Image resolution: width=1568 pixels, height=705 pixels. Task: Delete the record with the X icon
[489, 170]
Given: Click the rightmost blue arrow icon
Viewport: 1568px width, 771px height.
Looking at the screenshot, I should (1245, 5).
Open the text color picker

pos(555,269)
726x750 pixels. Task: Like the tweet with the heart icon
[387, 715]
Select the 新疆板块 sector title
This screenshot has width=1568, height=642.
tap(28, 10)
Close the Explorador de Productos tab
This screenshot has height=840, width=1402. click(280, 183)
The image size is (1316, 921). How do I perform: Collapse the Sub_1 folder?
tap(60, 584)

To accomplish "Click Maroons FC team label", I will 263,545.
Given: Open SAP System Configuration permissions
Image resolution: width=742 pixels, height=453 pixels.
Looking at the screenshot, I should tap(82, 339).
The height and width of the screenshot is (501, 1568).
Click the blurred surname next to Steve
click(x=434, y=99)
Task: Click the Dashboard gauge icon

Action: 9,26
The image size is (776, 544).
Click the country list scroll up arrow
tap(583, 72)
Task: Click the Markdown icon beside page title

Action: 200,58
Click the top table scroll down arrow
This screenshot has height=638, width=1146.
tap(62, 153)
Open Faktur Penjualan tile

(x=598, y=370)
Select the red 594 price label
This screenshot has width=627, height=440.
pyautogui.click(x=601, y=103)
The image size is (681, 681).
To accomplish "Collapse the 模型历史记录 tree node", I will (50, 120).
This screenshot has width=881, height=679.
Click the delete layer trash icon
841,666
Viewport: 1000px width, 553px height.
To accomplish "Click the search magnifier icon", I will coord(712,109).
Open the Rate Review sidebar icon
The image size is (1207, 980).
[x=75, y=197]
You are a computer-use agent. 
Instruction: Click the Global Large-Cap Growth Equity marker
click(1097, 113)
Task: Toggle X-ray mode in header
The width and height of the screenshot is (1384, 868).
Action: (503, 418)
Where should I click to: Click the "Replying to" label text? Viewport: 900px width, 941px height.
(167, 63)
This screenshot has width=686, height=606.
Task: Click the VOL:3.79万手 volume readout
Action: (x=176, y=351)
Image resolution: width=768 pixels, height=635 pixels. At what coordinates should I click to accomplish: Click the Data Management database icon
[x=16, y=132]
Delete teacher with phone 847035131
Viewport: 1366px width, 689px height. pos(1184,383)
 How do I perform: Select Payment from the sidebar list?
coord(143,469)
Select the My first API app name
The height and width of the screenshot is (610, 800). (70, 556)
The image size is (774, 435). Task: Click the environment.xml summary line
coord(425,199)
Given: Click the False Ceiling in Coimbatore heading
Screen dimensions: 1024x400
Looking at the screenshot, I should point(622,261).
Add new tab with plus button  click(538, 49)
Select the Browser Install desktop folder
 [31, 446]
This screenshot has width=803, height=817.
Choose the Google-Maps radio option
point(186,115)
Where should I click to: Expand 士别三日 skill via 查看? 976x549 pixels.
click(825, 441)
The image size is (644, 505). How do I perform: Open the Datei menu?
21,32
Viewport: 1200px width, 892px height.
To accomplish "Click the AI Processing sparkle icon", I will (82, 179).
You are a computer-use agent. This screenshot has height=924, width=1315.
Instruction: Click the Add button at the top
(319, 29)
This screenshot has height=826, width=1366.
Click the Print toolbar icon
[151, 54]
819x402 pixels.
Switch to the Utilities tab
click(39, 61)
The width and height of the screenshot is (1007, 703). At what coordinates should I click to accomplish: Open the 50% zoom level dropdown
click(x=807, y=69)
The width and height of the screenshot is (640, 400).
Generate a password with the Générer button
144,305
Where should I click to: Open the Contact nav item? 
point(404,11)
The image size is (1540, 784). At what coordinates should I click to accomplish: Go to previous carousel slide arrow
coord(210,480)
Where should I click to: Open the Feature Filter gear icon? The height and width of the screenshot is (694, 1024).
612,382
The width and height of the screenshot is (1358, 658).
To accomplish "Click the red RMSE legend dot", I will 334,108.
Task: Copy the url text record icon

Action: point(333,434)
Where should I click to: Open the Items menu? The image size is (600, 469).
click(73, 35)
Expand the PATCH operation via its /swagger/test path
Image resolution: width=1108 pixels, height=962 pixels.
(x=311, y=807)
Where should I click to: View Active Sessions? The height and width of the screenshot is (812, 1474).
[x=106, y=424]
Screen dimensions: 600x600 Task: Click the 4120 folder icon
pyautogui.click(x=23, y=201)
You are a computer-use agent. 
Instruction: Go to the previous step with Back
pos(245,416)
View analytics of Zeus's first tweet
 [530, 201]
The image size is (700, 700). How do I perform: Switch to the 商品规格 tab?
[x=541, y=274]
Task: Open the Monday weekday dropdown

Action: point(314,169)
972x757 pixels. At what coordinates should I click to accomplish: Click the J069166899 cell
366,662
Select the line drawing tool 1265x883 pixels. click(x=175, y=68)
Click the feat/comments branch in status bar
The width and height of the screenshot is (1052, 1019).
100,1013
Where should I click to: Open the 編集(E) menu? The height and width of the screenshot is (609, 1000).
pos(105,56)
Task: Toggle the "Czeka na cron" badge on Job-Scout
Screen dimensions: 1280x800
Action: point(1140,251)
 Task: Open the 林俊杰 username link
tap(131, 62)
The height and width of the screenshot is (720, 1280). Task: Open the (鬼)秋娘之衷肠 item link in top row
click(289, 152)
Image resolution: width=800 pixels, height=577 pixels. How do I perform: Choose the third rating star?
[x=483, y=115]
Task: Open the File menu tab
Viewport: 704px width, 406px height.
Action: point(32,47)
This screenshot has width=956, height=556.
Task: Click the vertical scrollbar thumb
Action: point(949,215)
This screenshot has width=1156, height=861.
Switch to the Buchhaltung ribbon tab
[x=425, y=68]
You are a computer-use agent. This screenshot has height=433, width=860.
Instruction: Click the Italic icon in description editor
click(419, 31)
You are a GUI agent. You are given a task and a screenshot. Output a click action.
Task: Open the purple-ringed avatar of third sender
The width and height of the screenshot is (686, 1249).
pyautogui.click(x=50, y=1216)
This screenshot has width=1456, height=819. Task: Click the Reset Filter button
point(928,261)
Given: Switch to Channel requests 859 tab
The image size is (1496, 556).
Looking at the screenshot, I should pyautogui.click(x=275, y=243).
--- --- ---
Would you retype the full listing without altering a single word?

» **WRITTEN REPLY**
Image resolution: width=1568 pixels, height=705 pixels. Task: Delete the record with the X icon
[489, 170]
Given: Click the rightmost blue arrow icon
Viewport: 1568px width, 771px height.
Looking at the screenshot, I should (1245, 5).
Open the text color picker

pos(555,269)
726x750 pixels. Task: Like the tweet with the heart icon
[387, 715]
Select the 新疆板块 sector title
This screenshot has width=1568, height=642.
tap(28, 10)
Close the Explorador de Productos tab
This screenshot has height=840, width=1402. click(280, 183)
The image size is (1316, 921). How do I perform: Collapse the Sub_1 folder?
tap(60, 584)

To accomplish "Click Maroons FC team label", I will 263,545.
Given: Open SAP System Configuration permissions
Image resolution: width=742 pixels, height=453 pixels.
Looking at the screenshot, I should tap(82, 339).
The height and width of the screenshot is (501, 1568).
Click the blurred surname next to Steve
click(x=434, y=99)
Task: Click the Dashboard gauge icon

Action: 9,26
The image size is (776, 544).
Click the country list scroll up arrow
tap(583, 72)
Task: Click the Markdown icon beside page title

Action: 200,58
Click the top table scroll down arrow
This screenshot has height=638, width=1146.
tap(62, 153)
Open Faktur Penjualan tile

(x=598, y=370)
Select the red 594 price label
This screenshot has width=627, height=440.
pyautogui.click(x=601, y=103)
The image size is (681, 681).
To accomplish "Collapse the 模型历史记录 tree node", I will (50, 120).
This screenshot has width=881, height=679.
Click the delete layer trash icon
841,666
Viewport: 1000px width, 553px height.
To accomplish "Click the search magnifier icon", I will coord(712,109).
Open the Rate Review sidebar icon
The image size is (1207, 980).
[x=75, y=197]
You are a computer-use agent. 
Instruction: Click the Global Large-Cap Growth Equity marker
click(1097, 113)
Task: Toggle X-ray mode in header
The width and height of the screenshot is (1384, 868).
Action: (503, 418)
Where should I click to: Click the "Replying to" label text? Viewport: 900px width, 941px height.
(167, 63)
This screenshot has width=686, height=606.
Task: Click the VOL:3.79万手 volume readout
Action: (x=176, y=351)
Image resolution: width=768 pixels, height=635 pixels. At what coordinates should I click to accomplish: Click the Data Management database icon
[x=16, y=132]
Delete teacher with phone 847035131
Viewport: 1366px width, 689px height. pos(1184,383)
 How do I perform: Select Payment from the sidebar list?
coord(143,469)
Select the My first API app name
The height and width of the screenshot is (610, 800). (70, 556)
The image size is (774, 435). Task: Click the environment.xml summary line
coord(425,199)
Given: Click the False Ceiling in Coimbatore heading
Screen dimensions: 1024x400
Looking at the screenshot, I should point(622,261).
Add new tab with plus button  click(538, 49)
Select the Browser Install desktop folder
 [31, 446]
This screenshot has width=803, height=817.
Choose the Google-Maps radio option
point(186,115)
Where should I click to: Expand 士别三日 skill via 查看? 976x549 pixels.
click(825, 441)
The image size is (644, 505). How do I perform: Open the Datei menu?
21,32
Viewport: 1200px width, 892px height.
To accomplish "Click the AI Processing sparkle icon", I will (82, 179).
You are a computer-use agent. This screenshot has height=924, width=1315.
Instruction: Click the Add button at the top
(319, 29)
This screenshot has height=826, width=1366.
Click the Print toolbar icon
[151, 54]
819x402 pixels.
Switch to the Utilities tab
click(39, 61)
The width and height of the screenshot is (1007, 703). At what coordinates should I click to accomplish: Open the 50% zoom level dropdown
click(x=807, y=69)
The width and height of the screenshot is (640, 400).
Generate a password with the Générer button
144,305
Where should I click to: Open the Contact nav item? 
point(404,11)
The image size is (1540, 784). At what coordinates should I click to accomplish: Go to previous carousel slide arrow
coord(210,480)
Where should I click to: Open the Feature Filter gear icon? The height and width of the screenshot is (694, 1024).
612,382
The width and height of the screenshot is (1358, 658).
To accomplish "Click the red RMSE legend dot", I will 334,108.
Task: Copy the url text record icon

Action: point(333,434)
Where should I click to: Open the Items menu? The image size is (600, 469).
click(73, 35)
Expand the PATCH operation via its /swagger/test path
Image resolution: width=1108 pixels, height=962 pixels.
(x=311, y=807)
Where should I click to: View Active Sessions? The height and width of the screenshot is (812, 1474).
[x=106, y=424]
Screen dimensions: 600x600 Task: Click the 4120 folder icon
pyautogui.click(x=23, y=201)
You are a computer-use agent. 
Instruction: Go to the previous step with Back
pos(245,416)
View analytics of Zeus's first tweet
 [530, 201]
The image size is (700, 700). How do I perform: Switch to the 商品规格 tab?
[x=541, y=274]
Task: Open the Monday weekday dropdown

Action: point(314,169)
972x757 pixels. At what coordinates should I click to accomplish: Click the J069166899 cell
366,662
Select the line drawing tool 1265x883 pixels. click(x=175, y=68)
Click the feat/comments branch in status bar
The width and height of the screenshot is (1052, 1019).
100,1013
Where should I click to: Open the 編集(E) menu? The height and width of the screenshot is (609, 1000).
pos(105,56)
Task: Toggle the "Czeka na cron" badge on Job-Scout
Screen dimensions: 1280x800
Action: point(1140,251)
 Task: Open the 林俊杰 username link
tap(131, 62)
The height and width of the screenshot is (720, 1280). Task: Open the (鬼)秋娘之衷肠 item link in top row
click(289, 152)
Image resolution: width=800 pixels, height=577 pixels. How do I perform: Choose the third rating star?
[x=483, y=115]
Task: Open the File menu tab
Viewport: 704px width, 406px height.
Action: point(32,47)
This screenshot has width=956, height=556.
Task: Click the vertical scrollbar thumb
Action: point(949,215)
This screenshot has width=1156, height=861.
Switch to the Buchhaltung ribbon tab
[x=425, y=68]
You are a computer-use agent. This screenshot has height=433, width=860.
Instruction: Click the Italic icon in description editor
click(419, 31)
You are a GUI agent. You are given a task and a screenshot. Output a click action.
Task: Open the purple-ringed avatar of third sender
The width and height of the screenshot is (686, 1249).
pyautogui.click(x=50, y=1216)
This screenshot has width=1456, height=819. Task: Click the Reset Filter button
point(928,261)
Given: Switch to Channel requests 859 tab
The image size is (1496, 556).
Looking at the screenshot, I should pyautogui.click(x=275, y=243).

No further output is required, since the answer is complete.